Pour entrer en vigueur, l’accord UE-Mercosur doit être ratifié. Il pourrait être soumis à l’approbation du Conseil dès juin 2025, puis au Parlement européen en juillet. Vu qu’il s’agit d’un accord d’association avec un volet politique et institutionnel et un autre commercial, il s’agit en principe d’un accord « mixte » qui nécessite non seulement la ratification par les institutions européennes, mais aussi par les États membres – comme c’est par exemple le cas du CETA. C’est ce que stipule le mandat de négociation adopté par le Conseil en 2018.

Toutefois, pour contourner l’opposition de plusieurs États membres, la Commission pourrait décider de scinder l’accord en un accord politique (soumis aux parlements des Etats membres) et un accord commercial (l’accord de libre-échange qui ne demande pas l’approbation des parlements des États membres et ne nécessite qu’une approbation des États membres à la majorité qualifiée plutôt qu’à l’unanimité) – comme cela a été fait pour l’accord UE-Chili ratifié en 2024. Ce passage en force faciliterait la ratification de l’accord de libre-échange, qui pourrait entrer en vigueur sans risquer d’être stoppé à terme par un vote négatif d’un parlement national.

En conclusion, l’accord UE-Mercosur présente des opportunités commerciales significatives pour certains acteurs économiques, mais aussi des risques importants pour d’autres secteurs.

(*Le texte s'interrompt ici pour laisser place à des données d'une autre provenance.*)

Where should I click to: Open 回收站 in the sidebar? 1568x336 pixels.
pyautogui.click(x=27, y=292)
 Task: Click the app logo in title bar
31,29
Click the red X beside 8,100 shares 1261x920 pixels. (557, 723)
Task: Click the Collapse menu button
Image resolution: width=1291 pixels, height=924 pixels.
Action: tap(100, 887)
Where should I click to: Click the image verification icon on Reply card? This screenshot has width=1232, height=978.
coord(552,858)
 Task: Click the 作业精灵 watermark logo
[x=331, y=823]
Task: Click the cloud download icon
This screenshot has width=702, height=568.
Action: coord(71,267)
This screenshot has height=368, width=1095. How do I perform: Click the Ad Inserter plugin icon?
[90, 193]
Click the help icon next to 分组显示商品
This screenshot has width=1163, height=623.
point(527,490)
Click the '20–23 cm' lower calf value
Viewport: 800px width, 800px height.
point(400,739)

Il soulève en outre de vives préoccupations sur les plans environnemental et social. Ses lacunes, notamment en matière de normes environnementales et sanitaires, risquent d’aggraver la déforestation et les émissions de gaz à effet de serre – d’autant que le respect des engagements pris dans le chapitre sur le développement durable est incertain en raison de l’absence de mécanisme de plainte et de sanction, contrairement au nouveau « mécanisme de rééquilibrage » qui pourrait exacerber la course au moins-disant environnemental. Par conséquent, cet accord semble anachronique, tant il ne prend pas suffisamment en compte les enjeux sociaux, environnementaux et sanitaires de notre temps.